- Your assignment:
Each record below should be written out again exactly as given.

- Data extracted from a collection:
----

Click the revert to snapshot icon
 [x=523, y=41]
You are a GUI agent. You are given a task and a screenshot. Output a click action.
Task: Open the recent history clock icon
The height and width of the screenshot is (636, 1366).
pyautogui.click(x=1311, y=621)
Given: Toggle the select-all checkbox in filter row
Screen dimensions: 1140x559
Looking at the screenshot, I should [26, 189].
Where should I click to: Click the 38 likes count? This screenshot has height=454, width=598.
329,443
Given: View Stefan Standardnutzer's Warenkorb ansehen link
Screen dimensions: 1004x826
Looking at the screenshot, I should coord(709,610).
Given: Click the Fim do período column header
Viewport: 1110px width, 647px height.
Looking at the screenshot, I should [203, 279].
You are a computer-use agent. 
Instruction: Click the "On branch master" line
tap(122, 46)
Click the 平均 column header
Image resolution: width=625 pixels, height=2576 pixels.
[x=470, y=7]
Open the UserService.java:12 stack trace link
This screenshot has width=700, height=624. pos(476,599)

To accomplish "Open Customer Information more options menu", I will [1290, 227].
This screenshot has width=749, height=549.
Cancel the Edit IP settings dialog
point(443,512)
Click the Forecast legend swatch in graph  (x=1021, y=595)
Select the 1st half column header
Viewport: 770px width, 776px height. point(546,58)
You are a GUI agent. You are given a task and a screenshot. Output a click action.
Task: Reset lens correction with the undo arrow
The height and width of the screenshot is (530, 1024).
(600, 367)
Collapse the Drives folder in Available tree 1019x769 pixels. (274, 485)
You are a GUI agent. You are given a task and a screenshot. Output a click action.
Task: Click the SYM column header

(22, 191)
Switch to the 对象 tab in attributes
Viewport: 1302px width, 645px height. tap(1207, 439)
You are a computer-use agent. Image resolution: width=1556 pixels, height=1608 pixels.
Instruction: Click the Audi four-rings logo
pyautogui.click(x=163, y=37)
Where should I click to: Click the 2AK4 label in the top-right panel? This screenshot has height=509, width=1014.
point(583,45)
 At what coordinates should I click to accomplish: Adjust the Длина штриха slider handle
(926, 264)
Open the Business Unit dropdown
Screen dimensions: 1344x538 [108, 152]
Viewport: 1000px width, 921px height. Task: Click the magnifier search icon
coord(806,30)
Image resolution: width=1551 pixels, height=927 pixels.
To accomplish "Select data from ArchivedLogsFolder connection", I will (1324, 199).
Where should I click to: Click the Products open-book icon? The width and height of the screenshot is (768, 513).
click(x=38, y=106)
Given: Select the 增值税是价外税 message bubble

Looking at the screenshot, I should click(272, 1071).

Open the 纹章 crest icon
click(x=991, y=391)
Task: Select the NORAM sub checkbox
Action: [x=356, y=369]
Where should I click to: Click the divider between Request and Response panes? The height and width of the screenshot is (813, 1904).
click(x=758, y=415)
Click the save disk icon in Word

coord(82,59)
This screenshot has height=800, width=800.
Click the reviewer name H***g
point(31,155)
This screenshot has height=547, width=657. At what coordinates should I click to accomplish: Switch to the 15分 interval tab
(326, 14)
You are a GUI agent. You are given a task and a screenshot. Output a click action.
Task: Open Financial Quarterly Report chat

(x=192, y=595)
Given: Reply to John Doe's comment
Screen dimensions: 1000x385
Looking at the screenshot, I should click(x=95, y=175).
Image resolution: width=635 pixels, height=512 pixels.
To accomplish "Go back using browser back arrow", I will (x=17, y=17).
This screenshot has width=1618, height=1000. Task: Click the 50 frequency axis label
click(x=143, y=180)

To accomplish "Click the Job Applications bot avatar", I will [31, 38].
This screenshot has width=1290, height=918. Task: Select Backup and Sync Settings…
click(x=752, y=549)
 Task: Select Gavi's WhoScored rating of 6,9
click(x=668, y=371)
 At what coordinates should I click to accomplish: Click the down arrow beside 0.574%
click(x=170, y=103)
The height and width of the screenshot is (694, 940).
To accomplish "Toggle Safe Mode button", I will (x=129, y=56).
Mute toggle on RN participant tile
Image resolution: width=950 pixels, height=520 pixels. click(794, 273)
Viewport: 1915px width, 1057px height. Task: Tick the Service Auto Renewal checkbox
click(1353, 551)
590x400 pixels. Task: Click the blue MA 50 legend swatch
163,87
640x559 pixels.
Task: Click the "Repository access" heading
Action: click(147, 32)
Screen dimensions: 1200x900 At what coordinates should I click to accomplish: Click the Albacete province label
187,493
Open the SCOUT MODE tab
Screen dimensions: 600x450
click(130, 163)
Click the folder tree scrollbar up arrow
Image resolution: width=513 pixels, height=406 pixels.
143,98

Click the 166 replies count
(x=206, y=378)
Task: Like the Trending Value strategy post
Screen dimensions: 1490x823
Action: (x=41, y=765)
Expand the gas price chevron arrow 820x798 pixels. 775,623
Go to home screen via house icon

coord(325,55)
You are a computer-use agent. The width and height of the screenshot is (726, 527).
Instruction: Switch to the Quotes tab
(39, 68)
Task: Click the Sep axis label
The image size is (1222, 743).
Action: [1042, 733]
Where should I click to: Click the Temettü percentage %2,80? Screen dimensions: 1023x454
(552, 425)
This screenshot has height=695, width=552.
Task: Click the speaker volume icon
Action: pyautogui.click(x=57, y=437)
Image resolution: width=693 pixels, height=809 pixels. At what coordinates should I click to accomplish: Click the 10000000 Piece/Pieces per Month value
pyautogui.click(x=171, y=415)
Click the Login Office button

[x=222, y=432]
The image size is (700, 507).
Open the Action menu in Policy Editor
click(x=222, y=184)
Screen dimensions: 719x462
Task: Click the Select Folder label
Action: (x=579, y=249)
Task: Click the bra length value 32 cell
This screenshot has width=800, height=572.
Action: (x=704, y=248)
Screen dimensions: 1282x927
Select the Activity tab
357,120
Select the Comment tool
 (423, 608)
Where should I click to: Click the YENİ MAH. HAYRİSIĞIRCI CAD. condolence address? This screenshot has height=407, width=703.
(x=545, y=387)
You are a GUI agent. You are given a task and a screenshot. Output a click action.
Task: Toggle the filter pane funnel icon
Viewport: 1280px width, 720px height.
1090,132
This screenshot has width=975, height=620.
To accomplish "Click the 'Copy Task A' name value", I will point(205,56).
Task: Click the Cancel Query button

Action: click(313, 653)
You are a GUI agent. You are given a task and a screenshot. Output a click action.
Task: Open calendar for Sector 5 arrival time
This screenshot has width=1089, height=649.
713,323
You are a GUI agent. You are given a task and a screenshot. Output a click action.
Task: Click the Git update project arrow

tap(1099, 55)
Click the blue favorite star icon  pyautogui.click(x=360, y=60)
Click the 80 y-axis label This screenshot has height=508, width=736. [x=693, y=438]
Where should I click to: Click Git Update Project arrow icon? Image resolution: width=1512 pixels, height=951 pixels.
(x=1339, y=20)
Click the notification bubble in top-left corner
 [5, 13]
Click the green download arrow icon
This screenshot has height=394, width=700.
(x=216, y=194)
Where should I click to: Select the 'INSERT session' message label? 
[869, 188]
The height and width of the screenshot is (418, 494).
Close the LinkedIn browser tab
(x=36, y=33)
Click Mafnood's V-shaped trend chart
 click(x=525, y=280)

----

- Your response:
Click the revert to snapshot icon
 [x=523, y=41]
You are a GUI agent. You are given a task and a screenshot. Output a click action.
Task: Open the recent history clock icon
The height and width of the screenshot is (636, 1366).
pyautogui.click(x=1311, y=621)
Given: Toggle the select-all checkbox in filter row
Screen dimensions: 1140x559
Looking at the screenshot, I should [26, 189].
Where should I click to: Click the 38 likes count? This screenshot has height=454, width=598.
329,443
Given: View Stefan Standardnutzer's Warenkorb ansehen link
Screen dimensions: 1004x826
Looking at the screenshot, I should coord(709,610).
Given: Click the Fim do período column header
Viewport: 1110px width, 647px height.
Looking at the screenshot, I should [203, 279].
You are a computer-use agent. 
Instruction: Click the "On branch master" line
tap(122, 46)
Click the 平均 column header
Image resolution: width=625 pixels, height=2576 pixels.
[x=470, y=7]
Open the UserService.java:12 stack trace link
This screenshot has width=700, height=624. pos(476,599)

To accomplish "Open Customer Information more options menu", I will [1290, 227].
This screenshot has width=749, height=549.
Cancel the Edit IP settings dialog
point(443,512)
Click the Forecast legend swatch in graph  (x=1021, y=595)
Select the 1st half column header
Viewport: 770px width, 776px height. point(546,58)
You are a GUI agent. You are given a task and a screenshot. Output a click action.
Task: Reset lens correction with the undo arrow
The height and width of the screenshot is (530, 1024).
(600, 367)
Collapse the Drives folder in Available tree 1019x769 pixels. (274, 485)
You are a GUI agent. You are given a task and a screenshot. Output a click action.
Task: Click the SYM column header

(22, 191)
Switch to the 对象 tab in attributes
Viewport: 1302px width, 645px height. tap(1207, 439)
You are a computer-use agent. Image resolution: width=1556 pixels, height=1608 pixels.
Instruction: Click the Audi four-rings logo
pyautogui.click(x=163, y=37)
Where should I click to: Click the 2AK4 label in the top-right panel? This screenshot has height=509, width=1014.
point(583,45)
 At what coordinates should I click to accomplish: Adjust the Длина штриха slider handle
(926, 264)
Open the Business Unit dropdown
Screen dimensions: 1344x538 [108, 152]
Viewport: 1000px width, 921px height. Task: Click the magnifier search icon
coord(806,30)
Image resolution: width=1551 pixels, height=927 pixels.
To accomplish "Select data from ArchivedLogsFolder connection", I will (1324, 199).
Where should I click to: Click the Products open-book icon? The width and height of the screenshot is (768, 513).
click(x=38, y=106)
Given: Select the 增值税是价外税 message bubble

Looking at the screenshot, I should click(272, 1071).

Open the 纹章 crest icon
click(x=991, y=391)
Task: Select the NORAM sub checkbox
Action: [x=356, y=369]
Where should I click to: Click the divider between Request and Response panes? The height and width of the screenshot is (813, 1904).
click(x=758, y=415)
Click the save disk icon in Word

coord(82,59)
This screenshot has height=800, width=800.
Click the reviewer name H***g
point(31,155)
This screenshot has height=547, width=657. At what coordinates should I click to accomplish: Switch to the 15分 interval tab
(326, 14)
You are a GUI agent. You are given a task and a screenshot. Output a click action.
Task: Open Financial Quarterly Report chat

(x=192, y=595)
Given: Reply to John Doe's comment
Screen dimensions: 1000x385
Looking at the screenshot, I should click(x=95, y=175).
Image resolution: width=635 pixels, height=512 pixels.
To accomplish "Go back using browser back arrow", I will (x=17, y=17).
This screenshot has width=1618, height=1000. Task: Click the 50 frequency axis label
click(x=143, y=180)

To accomplish "Click the Job Applications bot avatar", I will [31, 38].
This screenshot has width=1290, height=918. Task: Select Backup and Sync Settings…
click(x=752, y=549)
 Task: Select Gavi's WhoScored rating of 6,9
click(x=668, y=371)
 At what coordinates should I click to accomplish: Click the down arrow beside 0.574%
click(x=170, y=103)
The height and width of the screenshot is (694, 940).
To accomplish "Toggle Safe Mode button", I will (x=129, y=56).
Mute toggle on RN participant tile
Image resolution: width=950 pixels, height=520 pixels. click(794, 273)
Viewport: 1915px width, 1057px height. Task: Tick the Service Auto Renewal checkbox
click(1353, 551)
590x400 pixels. Task: Click the blue MA 50 legend swatch
163,87
640x559 pixels.
Task: Click the "Repository access" heading
Action: click(147, 32)
Screen dimensions: 1200x900 At what coordinates should I click to accomplish: Click the Albacete province label
187,493
Open the SCOUT MODE tab
Screen dimensions: 600x450
click(130, 163)
Click the folder tree scrollbar up arrow
Image resolution: width=513 pixels, height=406 pixels.
143,98

Click the 166 replies count
(x=206, y=378)
Task: Like the Trending Value strategy post
Screen dimensions: 1490x823
Action: (x=41, y=765)
Expand the gas price chevron arrow 820x798 pixels. 775,623
Go to home screen via house icon

coord(325,55)
You are a computer-use agent. The width and height of the screenshot is (726, 527).
Instruction: Switch to the Quotes tab
(39, 68)
Task: Click the Sep axis label
The image size is (1222, 743).
Action: [1042, 733]
Where should I click to: Click the Temettü percentage %2,80? Screen dimensions: 1023x454
(552, 425)
This screenshot has height=695, width=552.
Task: Click the speaker volume icon
Action: pyautogui.click(x=57, y=437)
Image resolution: width=693 pixels, height=809 pixels. At what coordinates should I click to accomplish: Click the 10000000 Piece/Pieces per Month value
pyautogui.click(x=171, y=415)
Click the Login Office button

[x=222, y=432]
The image size is (700, 507).
Open the Action menu in Policy Editor
click(x=222, y=184)
Screen dimensions: 719x462
Task: Click the Select Folder label
Action: (x=579, y=249)
Task: Click the bra length value 32 cell
This screenshot has width=800, height=572.
Action: (x=704, y=248)
Screen dimensions: 1282x927
Select the Activity tab
357,120
Select the Comment tool
 (423, 608)
Where should I click to: Click the YENİ MAH. HAYRİSIĞIRCI CAD. condolence address? This screenshot has height=407, width=703.
(x=545, y=387)
You are a GUI agent. You are given a task and a screenshot. Output a click action.
Task: Toggle the filter pane funnel icon
Viewport: 1280px width, 720px height.
1090,132
This screenshot has width=975, height=620.
To accomplish "Click the 'Copy Task A' name value", I will point(205,56).
Task: Click the Cancel Query button

Action: click(313, 653)
You are a GUI agent. You are given a task and a screenshot. Output a click action.
Task: Open calendar for Sector 5 arrival time
This screenshot has width=1089, height=649.
713,323
You are a GUI agent. You are given a task and a screenshot. Output a click action.
Task: Click the Git update project arrow

tap(1099, 55)
Click the blue favorite star icon  pyautogui.click(x=360, y=60)
Click the 80 y-axis label This screenshot has height=508, width=736. [x=693, y=438]
Where should I click to: Click Git Update Project arrow icon? Image resolution: width=1512 pixels, height=951 pixels.
(x=1339, y=20)
Click the notification bubble in top-left corner
 [5, 13]
Click the green download arrow icon
This screenshot has height=394, width=700.
(x=216, y=194)
Where should I click to: Select the 'INSERT session' message label? 
[869, 188]
The height and width of the screenshot is (418, 494).
Close the LinkedIn browser tab
(x=36, y=33)
Click Mafnood's V-shaped trend chart
 click(x=525, y=280)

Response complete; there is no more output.